Write out, unaltered, each line from the top of the records below down to the line where "This screenshot has height=840, width=1410." appears, that line included.
------------------------
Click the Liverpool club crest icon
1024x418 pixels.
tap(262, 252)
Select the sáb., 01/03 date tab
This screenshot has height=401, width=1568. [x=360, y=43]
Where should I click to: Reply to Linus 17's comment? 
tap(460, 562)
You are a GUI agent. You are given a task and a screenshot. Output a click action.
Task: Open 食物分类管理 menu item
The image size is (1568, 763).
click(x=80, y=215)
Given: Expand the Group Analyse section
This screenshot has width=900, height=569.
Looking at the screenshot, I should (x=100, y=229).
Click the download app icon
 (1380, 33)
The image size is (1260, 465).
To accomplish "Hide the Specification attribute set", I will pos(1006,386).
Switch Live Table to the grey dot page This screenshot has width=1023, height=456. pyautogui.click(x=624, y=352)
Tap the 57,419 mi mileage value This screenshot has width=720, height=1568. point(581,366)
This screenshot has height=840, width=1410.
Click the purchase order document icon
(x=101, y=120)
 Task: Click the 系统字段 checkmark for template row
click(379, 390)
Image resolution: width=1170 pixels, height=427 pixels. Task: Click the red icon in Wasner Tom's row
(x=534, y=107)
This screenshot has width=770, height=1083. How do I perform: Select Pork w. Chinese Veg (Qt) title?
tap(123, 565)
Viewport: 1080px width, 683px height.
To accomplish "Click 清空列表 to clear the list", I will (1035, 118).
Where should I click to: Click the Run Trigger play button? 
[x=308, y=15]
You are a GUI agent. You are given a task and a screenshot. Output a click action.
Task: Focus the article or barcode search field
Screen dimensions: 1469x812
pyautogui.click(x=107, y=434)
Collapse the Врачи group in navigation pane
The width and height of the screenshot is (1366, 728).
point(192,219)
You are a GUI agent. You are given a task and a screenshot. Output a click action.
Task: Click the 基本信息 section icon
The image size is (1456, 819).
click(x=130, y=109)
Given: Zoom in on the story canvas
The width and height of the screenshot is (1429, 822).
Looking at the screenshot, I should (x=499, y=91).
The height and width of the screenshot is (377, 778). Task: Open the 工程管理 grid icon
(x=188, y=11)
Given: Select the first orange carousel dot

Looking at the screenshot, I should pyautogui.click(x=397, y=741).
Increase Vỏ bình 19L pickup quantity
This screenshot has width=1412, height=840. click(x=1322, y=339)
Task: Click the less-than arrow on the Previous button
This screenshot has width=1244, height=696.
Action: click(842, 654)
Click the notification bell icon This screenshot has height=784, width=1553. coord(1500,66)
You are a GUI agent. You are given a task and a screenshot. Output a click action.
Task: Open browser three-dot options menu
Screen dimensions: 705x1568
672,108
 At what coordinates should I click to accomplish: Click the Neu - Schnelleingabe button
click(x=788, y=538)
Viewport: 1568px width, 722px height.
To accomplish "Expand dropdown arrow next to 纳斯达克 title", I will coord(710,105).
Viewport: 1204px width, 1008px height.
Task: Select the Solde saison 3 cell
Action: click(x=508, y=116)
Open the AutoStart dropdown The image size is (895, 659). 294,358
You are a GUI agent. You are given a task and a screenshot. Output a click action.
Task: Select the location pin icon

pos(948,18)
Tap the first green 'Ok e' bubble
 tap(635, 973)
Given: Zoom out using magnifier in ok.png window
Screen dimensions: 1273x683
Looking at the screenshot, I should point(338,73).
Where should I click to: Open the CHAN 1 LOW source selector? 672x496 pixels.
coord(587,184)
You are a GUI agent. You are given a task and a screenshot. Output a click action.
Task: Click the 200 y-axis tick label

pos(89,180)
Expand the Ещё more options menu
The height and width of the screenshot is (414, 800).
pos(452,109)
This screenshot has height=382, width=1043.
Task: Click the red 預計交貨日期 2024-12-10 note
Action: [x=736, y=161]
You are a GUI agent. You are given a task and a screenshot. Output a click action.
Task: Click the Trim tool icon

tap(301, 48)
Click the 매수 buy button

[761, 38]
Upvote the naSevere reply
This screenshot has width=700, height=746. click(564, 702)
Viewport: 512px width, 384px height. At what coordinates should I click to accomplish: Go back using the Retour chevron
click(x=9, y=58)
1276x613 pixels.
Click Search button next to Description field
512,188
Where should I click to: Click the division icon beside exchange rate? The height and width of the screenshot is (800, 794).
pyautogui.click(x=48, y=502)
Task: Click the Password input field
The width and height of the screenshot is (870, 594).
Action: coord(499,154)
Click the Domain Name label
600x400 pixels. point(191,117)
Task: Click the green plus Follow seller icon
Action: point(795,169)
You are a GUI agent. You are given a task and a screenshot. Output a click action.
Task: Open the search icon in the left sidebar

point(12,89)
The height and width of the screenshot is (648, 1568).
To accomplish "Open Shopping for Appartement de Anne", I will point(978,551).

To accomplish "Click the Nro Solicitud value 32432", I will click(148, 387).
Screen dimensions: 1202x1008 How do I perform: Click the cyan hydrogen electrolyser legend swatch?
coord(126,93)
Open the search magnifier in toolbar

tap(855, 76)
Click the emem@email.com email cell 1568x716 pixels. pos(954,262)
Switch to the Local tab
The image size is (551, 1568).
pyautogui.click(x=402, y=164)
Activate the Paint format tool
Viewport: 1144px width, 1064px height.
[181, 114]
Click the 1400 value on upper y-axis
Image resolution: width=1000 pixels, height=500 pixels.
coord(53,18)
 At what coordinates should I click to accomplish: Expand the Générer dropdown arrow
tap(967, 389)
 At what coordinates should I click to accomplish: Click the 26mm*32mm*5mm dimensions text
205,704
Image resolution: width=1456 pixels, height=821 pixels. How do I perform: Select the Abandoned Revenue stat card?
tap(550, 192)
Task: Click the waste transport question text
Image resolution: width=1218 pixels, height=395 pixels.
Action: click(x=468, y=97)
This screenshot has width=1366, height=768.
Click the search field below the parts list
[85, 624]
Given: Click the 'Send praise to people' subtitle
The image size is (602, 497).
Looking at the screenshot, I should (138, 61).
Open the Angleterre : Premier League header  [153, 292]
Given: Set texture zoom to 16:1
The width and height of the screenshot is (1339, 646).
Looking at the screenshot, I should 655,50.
------------------------
— Your response —
Click the Liverpool club crest icon
1024x418 pixels.
tap(262, 252)
Select the sáb., 01/03 date tab
This screenshot has height=401, width=1568. [x=360, y=43]
Where should I click to: Reply to Linus 17's comment? 
tap(460, 562)
You are a GUI agent. You are given a task and a screenshot. Output a click action.
Task: Open 食物分类管理 menu item
The image size is (1568, 763).
click(x=80, y=215)
Given: Expand the Group Analyse section
This screenshot has width=900, height=569.
Looking at the screenshot, I should (x=100, y=229).
Click the download app icon
 (1380, 33)
The image size is (1260, 465).
To accomplish "Hide the Specification attribute set", I will pos(1006,386).
Switch Live Table to the grey dot page This screenshot has width=1023, height=456. pyautogui.click(x=624, y=352)
Tap the 57,419 mi mileage value This screenshot has width=720, height=1568. point(581,366)
This screenshot has height=840, width=1410.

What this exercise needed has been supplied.